Excerpted records:
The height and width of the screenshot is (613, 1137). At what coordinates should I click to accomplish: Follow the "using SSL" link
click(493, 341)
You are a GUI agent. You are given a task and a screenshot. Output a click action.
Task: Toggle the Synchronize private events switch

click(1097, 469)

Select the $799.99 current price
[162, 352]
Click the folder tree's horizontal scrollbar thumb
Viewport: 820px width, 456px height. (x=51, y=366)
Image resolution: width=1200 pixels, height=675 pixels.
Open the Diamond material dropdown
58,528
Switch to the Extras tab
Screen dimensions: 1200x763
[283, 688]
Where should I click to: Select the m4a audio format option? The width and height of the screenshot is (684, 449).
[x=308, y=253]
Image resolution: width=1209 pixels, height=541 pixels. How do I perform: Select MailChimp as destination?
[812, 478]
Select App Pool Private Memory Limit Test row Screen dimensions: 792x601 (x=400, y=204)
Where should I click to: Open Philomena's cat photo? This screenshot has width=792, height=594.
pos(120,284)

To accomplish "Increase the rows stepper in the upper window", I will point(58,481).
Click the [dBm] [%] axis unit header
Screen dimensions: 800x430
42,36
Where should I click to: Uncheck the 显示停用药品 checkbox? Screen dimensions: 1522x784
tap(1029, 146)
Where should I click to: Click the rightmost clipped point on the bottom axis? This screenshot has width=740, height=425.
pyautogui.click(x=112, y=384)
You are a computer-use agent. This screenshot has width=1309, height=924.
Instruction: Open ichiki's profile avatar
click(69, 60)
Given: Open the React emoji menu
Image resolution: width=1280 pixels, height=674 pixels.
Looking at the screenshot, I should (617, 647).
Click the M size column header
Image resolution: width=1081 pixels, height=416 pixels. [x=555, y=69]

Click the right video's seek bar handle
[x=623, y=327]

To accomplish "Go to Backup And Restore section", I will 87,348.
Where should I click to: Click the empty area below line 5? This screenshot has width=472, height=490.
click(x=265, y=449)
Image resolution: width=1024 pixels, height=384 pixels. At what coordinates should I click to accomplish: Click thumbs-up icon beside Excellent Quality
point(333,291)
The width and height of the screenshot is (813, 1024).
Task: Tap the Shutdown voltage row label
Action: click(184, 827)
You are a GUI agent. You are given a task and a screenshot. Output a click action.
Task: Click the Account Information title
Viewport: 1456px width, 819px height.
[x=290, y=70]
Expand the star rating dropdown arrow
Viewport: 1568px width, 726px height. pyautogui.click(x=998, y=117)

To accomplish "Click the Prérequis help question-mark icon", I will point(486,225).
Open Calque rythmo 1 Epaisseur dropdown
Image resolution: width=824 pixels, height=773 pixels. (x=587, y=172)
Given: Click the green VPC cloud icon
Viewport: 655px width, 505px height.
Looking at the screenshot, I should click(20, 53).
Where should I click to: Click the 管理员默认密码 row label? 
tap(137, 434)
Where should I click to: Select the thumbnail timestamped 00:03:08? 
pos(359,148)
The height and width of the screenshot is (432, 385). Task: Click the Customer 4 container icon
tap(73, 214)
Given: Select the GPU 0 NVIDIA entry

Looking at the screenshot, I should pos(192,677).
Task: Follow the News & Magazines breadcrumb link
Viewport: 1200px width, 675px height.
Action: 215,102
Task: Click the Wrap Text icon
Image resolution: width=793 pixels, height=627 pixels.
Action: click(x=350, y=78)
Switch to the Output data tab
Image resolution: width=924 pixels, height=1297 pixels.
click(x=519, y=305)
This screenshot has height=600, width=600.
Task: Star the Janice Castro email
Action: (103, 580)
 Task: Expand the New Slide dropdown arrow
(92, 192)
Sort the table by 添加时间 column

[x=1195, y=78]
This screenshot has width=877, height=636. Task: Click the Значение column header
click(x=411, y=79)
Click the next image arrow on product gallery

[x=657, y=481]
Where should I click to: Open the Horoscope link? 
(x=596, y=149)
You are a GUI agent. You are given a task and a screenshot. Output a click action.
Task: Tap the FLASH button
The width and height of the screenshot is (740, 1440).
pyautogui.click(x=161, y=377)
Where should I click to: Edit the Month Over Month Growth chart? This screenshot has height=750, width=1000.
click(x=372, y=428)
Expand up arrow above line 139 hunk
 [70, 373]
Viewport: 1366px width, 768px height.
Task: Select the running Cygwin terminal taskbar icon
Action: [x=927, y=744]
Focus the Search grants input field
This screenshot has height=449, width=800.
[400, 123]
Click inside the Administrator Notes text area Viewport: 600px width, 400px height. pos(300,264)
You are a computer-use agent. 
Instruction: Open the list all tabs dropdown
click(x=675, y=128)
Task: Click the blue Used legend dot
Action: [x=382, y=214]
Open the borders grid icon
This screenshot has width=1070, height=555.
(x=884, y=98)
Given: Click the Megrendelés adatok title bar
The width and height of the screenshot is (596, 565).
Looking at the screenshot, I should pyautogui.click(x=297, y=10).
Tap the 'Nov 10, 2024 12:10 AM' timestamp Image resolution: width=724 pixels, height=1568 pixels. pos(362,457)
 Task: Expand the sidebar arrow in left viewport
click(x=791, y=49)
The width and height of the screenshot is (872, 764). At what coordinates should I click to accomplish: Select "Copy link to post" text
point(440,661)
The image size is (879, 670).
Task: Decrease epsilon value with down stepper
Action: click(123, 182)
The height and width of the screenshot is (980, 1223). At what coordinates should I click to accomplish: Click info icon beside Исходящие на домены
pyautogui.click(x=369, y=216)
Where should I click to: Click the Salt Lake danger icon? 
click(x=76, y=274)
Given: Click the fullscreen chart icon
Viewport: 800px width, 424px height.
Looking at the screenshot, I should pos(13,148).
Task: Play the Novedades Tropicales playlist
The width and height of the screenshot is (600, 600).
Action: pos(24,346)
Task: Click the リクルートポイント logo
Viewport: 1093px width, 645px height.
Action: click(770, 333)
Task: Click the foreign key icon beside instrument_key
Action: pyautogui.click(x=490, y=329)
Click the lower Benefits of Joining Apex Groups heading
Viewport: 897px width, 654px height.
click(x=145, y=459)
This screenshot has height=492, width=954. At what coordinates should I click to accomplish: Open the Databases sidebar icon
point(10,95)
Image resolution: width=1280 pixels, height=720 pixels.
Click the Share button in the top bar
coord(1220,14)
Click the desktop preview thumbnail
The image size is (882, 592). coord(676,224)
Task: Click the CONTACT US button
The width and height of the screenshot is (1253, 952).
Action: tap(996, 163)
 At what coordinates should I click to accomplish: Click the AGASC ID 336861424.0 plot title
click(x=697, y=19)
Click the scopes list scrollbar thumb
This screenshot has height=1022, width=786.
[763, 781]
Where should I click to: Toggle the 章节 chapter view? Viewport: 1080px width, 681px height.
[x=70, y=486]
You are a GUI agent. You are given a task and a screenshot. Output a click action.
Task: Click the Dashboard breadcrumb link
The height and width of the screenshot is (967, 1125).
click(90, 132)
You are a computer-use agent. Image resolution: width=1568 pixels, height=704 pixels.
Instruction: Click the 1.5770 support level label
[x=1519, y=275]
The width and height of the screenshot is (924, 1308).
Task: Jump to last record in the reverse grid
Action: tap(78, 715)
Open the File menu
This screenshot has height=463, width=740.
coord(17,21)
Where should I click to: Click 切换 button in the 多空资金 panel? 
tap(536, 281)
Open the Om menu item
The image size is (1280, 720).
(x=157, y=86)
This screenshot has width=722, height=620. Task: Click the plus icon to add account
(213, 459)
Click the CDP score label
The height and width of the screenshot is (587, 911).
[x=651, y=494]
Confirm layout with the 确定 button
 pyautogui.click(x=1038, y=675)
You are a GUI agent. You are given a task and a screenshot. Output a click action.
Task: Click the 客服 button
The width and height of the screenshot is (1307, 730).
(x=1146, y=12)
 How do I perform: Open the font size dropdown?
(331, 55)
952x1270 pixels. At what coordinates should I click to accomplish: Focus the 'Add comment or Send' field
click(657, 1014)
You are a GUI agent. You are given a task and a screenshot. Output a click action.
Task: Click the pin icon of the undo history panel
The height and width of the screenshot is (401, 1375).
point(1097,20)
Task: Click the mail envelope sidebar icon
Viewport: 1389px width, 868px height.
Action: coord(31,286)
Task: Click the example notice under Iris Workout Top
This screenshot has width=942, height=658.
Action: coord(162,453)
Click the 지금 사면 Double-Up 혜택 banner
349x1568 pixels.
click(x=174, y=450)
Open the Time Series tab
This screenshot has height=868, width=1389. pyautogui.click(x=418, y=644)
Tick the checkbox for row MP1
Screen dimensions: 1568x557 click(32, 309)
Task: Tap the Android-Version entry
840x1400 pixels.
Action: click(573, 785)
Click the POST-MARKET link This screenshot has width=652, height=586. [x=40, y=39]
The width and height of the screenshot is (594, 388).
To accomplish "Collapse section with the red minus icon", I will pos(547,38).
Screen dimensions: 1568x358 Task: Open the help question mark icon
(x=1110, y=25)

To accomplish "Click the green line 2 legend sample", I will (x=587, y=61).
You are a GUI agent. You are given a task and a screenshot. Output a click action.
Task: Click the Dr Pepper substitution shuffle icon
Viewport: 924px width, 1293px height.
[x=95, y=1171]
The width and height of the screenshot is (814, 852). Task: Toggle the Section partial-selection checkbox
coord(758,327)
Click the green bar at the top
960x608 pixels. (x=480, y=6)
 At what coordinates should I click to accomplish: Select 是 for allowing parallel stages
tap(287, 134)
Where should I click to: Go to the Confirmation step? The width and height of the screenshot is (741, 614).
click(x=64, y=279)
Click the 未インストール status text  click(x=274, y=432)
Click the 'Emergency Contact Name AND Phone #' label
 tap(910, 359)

Your assignment: Your answer is to contain exactly the lines from the one holding "Click the 'Emergency" to the end of the entries, with no other line.

Solution for this task:
Click the 'Emergency Contact Name AND Phone #' label
 tap(910, 359)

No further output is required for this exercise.